Biraz önce o iki sandalyeden kalkıp vapura binen ‘Huzur’un iki aşığı Mümtaz ve Nuran’la birlikte Karaköy’den Beyoğlu’na oradan Boğaz’a inen Arnavut kaldırımlı sokaklarda, Ara Güler’in İstanbul’unda, dolaşıyorum... "Işığın, sesin, insanın bile zaman zaman bir yığın şeyin aksi olduğu Boğaz’ın" üzerine Ay doğruyor... Vapur düdüklerinin, Boğaz’ın iki yakasındaki tepelere çarpa çarpa gelen akislerini dinleyen “Mümtaz’ın bu geceden hatırladığı son hayal Nuran’ın bu gül tufanı içinden ve onların üst üste akislerini taşıyan, yorgun, süzülmüş, birkaç türlü düşüncede parça parça, fakat sakin tebessümünde birleşen yüzüydü. Hayır, bütün o şüpheler, azaplar birer vehimdi. Nuran’ı seviyordu...”

ARA GÜLER’İN HİKAYE DEFTERİ DE BU SERGİDE

Ara Güler’in fotoğraflarının yanı sıra İstanbul slayt kutuları, Güler Apartmanı’ndan arşiv kutuları, Leica fotoğraf makinesi ile 1950 ve 1960’lı yıllara ait kontakt baskı örnekleri, hikâyelerini yazdığı daktilo, lise yıllarında kaleme aldığı hikâyelerden oluşan defteri ve bu hikâyelerden biri olan “İstanbul’da Sabah”ın da sergilendiği sergi, insanı içinden geçmekte olduğumuz bu ‘tuhaf’ günlerin karmaşasından uzaklaştırıp, hepimizin hayalinde, ‘ya geçmişe giden bir vapur ya da geçmişe uçan bir kuş’ olan bir İstanbul’a götürüyor. Ben sergide dolaşıyorum Kandilli’den kalkan Boğaz vapuru yakamozlara bata çıka gecenin içine doğru ilerliyor. Mümtaz’ın kendisine, "Vücutlarımız birbirimize en kolay vereceğimiz şeydir; asıl mesele hayatımızı verebilmektir. Baştan aşağı bir aşkın olabilmek, bir aynanın içine iki kişi girip oradan tek bir ruh olarak çıkmaktır..." diyen Nuran’ı eve bırakacağı iskeleye yanaşıyor. Mümtaz’ın “Sevdiği bir şairin ‘canilerin dostu’ diye anlattığı trajik akşam" yavaş yavaş karanlık ve sisli bir geceye yerini bırakıyor...

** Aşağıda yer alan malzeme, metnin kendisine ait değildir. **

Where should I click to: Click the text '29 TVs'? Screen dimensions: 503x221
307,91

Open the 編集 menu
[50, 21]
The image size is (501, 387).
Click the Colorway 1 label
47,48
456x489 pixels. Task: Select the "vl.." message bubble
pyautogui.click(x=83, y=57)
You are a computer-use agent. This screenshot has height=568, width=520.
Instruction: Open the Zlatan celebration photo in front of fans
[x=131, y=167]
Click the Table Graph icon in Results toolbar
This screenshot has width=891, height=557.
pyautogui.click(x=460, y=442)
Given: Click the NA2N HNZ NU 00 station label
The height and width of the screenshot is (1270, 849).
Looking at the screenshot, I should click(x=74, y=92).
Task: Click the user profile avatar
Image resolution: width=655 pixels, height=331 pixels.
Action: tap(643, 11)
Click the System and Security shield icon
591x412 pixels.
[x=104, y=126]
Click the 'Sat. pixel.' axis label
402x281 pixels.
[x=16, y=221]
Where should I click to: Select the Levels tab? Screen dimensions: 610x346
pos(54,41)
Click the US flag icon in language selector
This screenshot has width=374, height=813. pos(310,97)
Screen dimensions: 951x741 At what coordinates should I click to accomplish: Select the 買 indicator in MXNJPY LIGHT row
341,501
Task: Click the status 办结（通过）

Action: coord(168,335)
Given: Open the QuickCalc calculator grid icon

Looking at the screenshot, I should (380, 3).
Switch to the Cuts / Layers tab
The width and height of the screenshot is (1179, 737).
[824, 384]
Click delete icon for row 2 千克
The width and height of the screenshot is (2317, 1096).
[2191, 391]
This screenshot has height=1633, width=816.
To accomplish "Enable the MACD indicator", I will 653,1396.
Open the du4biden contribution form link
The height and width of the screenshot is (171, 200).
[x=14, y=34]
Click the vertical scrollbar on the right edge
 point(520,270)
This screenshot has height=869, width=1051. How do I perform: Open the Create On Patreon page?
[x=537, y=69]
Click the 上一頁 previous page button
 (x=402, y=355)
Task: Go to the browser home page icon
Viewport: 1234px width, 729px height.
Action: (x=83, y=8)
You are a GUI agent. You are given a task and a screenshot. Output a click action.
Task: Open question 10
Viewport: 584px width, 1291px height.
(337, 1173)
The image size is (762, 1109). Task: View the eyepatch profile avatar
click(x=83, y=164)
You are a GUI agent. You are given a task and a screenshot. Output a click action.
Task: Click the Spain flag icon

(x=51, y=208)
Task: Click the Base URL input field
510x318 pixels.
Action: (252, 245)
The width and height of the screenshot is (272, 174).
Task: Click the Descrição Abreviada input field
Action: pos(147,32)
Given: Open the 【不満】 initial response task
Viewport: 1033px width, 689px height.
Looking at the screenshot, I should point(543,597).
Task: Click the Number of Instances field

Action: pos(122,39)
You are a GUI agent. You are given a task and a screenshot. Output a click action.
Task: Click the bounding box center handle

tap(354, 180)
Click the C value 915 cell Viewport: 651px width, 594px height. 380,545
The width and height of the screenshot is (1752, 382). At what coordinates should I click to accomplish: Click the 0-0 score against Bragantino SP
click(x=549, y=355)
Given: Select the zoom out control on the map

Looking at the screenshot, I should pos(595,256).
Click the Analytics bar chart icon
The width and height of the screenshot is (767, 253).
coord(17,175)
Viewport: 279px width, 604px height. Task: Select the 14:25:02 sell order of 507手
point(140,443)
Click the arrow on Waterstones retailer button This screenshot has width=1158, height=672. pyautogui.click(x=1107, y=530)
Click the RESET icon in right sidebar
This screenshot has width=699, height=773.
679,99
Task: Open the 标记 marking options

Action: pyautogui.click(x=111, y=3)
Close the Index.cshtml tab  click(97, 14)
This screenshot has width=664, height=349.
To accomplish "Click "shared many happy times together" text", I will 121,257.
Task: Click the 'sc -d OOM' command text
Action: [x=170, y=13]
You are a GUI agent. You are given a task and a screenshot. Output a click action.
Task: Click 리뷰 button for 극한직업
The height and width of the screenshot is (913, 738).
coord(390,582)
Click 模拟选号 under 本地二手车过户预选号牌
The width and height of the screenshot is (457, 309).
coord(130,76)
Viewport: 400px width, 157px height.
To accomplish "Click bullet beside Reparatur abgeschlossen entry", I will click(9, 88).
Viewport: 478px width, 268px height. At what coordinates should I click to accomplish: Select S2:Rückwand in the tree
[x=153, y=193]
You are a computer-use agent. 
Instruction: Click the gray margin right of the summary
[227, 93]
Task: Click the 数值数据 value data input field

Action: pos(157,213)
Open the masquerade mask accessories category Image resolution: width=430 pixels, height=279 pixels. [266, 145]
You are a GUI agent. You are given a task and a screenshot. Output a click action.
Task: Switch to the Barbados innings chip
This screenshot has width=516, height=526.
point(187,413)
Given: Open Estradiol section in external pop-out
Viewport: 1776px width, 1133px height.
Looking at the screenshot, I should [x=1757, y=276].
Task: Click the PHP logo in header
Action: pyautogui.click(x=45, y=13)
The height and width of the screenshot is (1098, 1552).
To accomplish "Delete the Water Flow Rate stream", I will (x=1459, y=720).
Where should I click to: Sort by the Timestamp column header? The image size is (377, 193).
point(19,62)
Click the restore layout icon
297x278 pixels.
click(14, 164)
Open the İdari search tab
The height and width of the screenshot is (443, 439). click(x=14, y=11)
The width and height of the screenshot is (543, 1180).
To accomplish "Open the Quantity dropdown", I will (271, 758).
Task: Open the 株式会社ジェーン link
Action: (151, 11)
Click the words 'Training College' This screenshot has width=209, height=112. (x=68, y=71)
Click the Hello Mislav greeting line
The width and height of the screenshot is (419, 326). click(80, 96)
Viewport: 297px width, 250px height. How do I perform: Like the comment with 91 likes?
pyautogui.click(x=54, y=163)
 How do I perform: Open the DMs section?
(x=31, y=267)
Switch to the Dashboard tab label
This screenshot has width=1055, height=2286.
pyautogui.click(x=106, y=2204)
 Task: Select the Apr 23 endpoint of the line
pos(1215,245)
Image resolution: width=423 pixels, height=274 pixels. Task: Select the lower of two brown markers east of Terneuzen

ÖZLEDİĞİMİZ ZAMANLARA KAÇABİLECEĞİMİZ BİR EVREN

Sergiyi dolaşırken Ara Güler fotoğraflarından oluşan bir ‘metaverse’ evreninde hayal ediyorum kendimi. Samih Rıfat’ın yeryüzünde “İstanbul’un fotoğrafçısı tanımına uyan tek kişi” dediği Güler’in İstanbul fotoğraflarından oluşan bir evren de dolaşmayı kim istemez ki? “Mezarlıklar arasında gülümseyen küçük bir kız, yosun tutmuş mermer taşlar, bir kahvede düşünen yaşlı bir adam, bir teknenin kalafatlanmış gövdesi, bir çöpçü, bir kalaycı, bir manav, bir göçmen, bir yazmacı, bir ahşap ev, bir sokak, bir cadde...” içinde boğulduğumuz bugünümüzden özlediğimiz zamanlara kaçabileceğimiz bir Ara Güler Evreni! Ara Güler Müzesi Arşiv ve Araştırma Merkezi Müdürü Umut Sülün, “Neden olmasın” diyor... Bir gün böyle bir şeye karar verilirse müzenin teknolojik alt yapı olarak buna hazır olduğunu belirtti. Olsun, keşke de olsa; bence harika olur... Geçtiğimiz günlerde, “Sultaniyegah’ın, Mahur’un, Segah’ın iklimlerinde mahpus” olan Nuran’la Mümtaz’ı buluşturduğum bu evren, uzun süredir kendimi en mutlu hissettiğim yer oldu benim için...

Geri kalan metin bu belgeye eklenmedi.